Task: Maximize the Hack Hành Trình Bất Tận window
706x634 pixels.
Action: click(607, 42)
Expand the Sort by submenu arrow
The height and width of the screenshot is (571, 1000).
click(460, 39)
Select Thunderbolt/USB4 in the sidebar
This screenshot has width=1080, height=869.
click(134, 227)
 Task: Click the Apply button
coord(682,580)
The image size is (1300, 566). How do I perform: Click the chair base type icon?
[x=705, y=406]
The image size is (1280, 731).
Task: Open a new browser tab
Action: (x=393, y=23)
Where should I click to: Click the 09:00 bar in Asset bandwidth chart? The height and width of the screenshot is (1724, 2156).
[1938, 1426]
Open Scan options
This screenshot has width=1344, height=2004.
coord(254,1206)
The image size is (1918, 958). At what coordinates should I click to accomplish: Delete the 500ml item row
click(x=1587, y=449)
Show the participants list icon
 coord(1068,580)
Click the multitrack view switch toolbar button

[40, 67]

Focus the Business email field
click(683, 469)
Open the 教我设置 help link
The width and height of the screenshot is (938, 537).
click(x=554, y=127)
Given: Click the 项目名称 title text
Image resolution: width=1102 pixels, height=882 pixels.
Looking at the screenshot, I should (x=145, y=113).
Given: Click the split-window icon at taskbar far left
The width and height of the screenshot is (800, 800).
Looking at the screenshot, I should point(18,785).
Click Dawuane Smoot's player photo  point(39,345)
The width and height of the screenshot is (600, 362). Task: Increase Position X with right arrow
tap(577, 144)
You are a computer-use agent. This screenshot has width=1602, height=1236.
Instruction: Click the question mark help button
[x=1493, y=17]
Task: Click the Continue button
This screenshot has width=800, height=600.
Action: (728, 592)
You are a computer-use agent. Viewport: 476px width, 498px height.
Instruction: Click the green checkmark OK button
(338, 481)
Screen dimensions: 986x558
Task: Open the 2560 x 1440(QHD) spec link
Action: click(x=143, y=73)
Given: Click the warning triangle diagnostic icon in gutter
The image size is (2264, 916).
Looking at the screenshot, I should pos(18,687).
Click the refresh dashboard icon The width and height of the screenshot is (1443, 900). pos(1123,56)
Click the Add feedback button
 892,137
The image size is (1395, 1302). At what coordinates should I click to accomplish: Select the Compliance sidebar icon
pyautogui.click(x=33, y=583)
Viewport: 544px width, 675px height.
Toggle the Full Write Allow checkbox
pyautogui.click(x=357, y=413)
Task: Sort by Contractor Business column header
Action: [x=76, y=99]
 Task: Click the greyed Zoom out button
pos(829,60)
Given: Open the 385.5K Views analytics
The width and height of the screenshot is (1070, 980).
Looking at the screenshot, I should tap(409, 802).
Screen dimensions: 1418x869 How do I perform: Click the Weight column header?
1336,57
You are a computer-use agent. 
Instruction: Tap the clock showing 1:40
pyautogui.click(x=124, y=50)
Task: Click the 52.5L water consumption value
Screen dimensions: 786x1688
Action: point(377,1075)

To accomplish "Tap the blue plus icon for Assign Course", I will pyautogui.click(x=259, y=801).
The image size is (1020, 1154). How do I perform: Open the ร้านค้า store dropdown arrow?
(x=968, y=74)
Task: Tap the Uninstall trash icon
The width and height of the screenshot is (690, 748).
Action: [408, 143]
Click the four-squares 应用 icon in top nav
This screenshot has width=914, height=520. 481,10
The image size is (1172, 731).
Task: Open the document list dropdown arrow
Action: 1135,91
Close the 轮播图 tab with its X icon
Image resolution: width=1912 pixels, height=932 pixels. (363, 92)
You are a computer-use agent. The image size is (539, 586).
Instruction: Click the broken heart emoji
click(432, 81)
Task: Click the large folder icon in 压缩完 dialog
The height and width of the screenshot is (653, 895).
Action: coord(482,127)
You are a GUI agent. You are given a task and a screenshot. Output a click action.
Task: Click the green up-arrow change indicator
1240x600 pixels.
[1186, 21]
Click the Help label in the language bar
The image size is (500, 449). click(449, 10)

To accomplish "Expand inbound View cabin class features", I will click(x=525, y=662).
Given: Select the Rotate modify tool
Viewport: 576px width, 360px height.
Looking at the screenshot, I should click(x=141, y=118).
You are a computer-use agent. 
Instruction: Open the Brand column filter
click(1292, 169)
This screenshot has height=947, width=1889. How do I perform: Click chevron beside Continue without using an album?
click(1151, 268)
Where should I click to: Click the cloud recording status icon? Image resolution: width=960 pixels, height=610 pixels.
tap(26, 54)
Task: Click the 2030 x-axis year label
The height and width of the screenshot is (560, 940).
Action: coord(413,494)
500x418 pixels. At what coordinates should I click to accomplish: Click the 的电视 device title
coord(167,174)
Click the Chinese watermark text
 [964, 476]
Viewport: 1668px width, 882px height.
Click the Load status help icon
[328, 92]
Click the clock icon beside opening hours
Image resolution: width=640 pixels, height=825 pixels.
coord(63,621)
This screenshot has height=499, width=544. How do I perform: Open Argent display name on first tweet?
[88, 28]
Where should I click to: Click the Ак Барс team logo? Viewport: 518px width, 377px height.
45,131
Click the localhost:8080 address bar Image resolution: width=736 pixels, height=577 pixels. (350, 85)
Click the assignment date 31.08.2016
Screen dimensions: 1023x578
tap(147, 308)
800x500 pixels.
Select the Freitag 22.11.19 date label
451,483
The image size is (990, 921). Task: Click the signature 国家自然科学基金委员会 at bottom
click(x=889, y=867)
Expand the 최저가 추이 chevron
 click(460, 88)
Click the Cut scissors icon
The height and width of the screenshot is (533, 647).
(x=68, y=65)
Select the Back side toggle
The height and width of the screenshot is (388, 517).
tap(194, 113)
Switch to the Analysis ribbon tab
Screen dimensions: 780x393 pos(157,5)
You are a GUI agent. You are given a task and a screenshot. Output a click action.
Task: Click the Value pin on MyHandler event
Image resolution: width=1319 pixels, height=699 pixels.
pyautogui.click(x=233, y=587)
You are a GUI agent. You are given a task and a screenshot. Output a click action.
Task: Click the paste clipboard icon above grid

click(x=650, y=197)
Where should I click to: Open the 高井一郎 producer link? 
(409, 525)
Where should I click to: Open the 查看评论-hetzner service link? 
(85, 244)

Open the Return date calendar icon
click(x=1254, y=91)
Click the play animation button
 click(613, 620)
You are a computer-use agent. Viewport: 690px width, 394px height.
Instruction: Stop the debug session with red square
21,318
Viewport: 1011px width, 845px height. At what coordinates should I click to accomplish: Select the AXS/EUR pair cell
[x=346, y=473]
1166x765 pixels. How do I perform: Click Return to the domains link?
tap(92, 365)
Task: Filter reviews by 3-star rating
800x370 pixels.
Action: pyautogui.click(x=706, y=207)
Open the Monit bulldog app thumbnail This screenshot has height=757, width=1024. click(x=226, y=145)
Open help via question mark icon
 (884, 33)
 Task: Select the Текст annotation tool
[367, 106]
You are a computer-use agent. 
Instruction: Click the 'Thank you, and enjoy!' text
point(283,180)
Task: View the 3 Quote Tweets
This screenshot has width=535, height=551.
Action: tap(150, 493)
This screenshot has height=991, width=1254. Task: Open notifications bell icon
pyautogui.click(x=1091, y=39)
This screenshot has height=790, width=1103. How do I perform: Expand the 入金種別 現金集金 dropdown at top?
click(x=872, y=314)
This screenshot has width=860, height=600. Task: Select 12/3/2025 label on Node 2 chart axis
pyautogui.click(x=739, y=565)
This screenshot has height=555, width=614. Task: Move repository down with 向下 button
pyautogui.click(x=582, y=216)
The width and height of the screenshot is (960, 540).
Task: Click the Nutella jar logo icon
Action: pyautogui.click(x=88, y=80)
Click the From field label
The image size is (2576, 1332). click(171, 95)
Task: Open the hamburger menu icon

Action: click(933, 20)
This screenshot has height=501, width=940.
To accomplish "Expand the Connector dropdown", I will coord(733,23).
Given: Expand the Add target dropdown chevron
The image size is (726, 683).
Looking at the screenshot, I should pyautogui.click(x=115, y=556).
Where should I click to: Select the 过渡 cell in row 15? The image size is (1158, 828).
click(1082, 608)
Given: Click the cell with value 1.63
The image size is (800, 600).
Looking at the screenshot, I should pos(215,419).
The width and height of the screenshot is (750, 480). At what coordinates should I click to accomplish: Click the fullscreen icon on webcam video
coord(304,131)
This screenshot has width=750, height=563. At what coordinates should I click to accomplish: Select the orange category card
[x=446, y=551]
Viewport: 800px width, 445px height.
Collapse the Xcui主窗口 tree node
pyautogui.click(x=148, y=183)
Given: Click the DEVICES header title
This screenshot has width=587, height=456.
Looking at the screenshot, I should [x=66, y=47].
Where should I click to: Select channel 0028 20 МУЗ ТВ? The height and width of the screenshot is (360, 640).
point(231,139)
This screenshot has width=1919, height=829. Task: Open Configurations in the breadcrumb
☆ ☆ ☆
## The task
Retype the portion of the data above that starts on the line with "This screenshot has height=790, width=1103." and finishes on the line with "This screenshot has height=501, width=940.", including both of those lines.

## Your response
This screenshot has height=790, width=1103. How do I perform: Expand the 入金種別 現金集金 dropdown at top?
click(x=872, y=314)
This screenshot has width=860, height=600. Task: Select 12/3/2025 label on Node 2 chart axis
pyautogui.click(x=739, y=565)
This screenshot has height=555, width=614. Task: Move repository down with 向下 button
pyautogui.click(x=582, y=216)
The width and height of the screenshot is (960, 540).
Task: Click the Nutella jar logo icon
Action: pyautogui.click(x=88, y=80)
Click the From field label
The image size is (2576, 1332). click(171, 95)
Task: Open the hamburger menu icon

Action: click(933, 20)
This screenshot has height=501, width=940.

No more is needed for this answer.